--- Passage for review ---
============

I often use 100g (1/4#) for serving size, as it is a diabetic std of measure. I usually feed 2 on less than $100 / month.

Some benchmark pricing, just in case things go up .... ($ per Lb)
I buy stuff on sale - but these are current available prices locally
Bob's Steel Cut Oatmeal $.68
Cheese $1.50
Carrots $.50
Lettuce $1.00 (head)
Cabbage $.39
Other Veggies $.69
Fruit $.59 (apples / oranges / bananas / Pineapple)
Pears $.29 (up from $.19 )
Costco Rotisserie Chicken $4.99 (3# minimum, I get ~ 20 servings / including soups)
Milk $2/ gal
Eggs $.99 / doz


Econo meals:
Oatmeal $.07 or $.10 w/ raisins
Top Ramen w/ mixed veggies $.30
Mixed Salad
(Cabbage, lettuce, peppers, Carrot, Cucumbers) $.26

Chicken Burrito (my staple) $.65
Sandwiches:
Cracker, Chicken, lettuce and Cheese $.54 for 6
BLT $.45

Eggs:
2 egg, cheese, and bacon Omelet $.67
great but some of what you are listing isn't even healthy. I want to eat well, cheaply and make sure most of what i eat is healthy.

my healthy meal and cheap; I buy chicken quarters for .49 lb.

============

--- Stored data entries ---
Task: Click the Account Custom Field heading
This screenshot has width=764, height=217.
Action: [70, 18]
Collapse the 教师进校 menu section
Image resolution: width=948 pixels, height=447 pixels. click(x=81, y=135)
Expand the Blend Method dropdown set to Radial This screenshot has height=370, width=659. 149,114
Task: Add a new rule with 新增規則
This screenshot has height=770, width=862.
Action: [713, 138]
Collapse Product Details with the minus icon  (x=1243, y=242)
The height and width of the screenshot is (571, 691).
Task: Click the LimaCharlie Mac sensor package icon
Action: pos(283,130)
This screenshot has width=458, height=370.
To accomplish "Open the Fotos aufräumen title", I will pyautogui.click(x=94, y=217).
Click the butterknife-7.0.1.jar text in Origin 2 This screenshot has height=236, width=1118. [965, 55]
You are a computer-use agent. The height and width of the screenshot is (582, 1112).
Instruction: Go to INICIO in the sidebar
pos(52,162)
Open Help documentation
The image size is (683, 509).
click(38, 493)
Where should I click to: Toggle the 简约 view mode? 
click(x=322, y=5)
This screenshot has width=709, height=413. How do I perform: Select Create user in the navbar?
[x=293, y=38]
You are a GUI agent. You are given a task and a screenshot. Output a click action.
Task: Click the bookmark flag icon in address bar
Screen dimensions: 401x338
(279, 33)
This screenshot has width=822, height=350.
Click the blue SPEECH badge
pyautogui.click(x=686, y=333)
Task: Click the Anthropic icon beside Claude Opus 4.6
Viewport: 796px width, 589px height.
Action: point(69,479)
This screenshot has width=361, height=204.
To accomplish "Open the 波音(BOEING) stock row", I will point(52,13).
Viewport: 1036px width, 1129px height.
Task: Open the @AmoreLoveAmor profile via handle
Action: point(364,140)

============

--- About this task ---
Revise the post on cheap food prices starting at "Some benchmark pricing, just" and ending at "from $.19 )", replacing "Carrots" with "Celery".

--- Exercise output ---
Some benchmark pricing, just in case things go up .... ($ per Lb)
I buy stuff on sale - but these are current available prices locally
Bob's Steel Cut Oatmeal $.68
Cheese $1.50
Celery $.50
Lettuce $1.00 (head)
Cabbage $.39
Other Veggies $.69
Fruit $.59 (apples / oranges / bananas / Pineapple)
Pears $.29 (up from $.19 )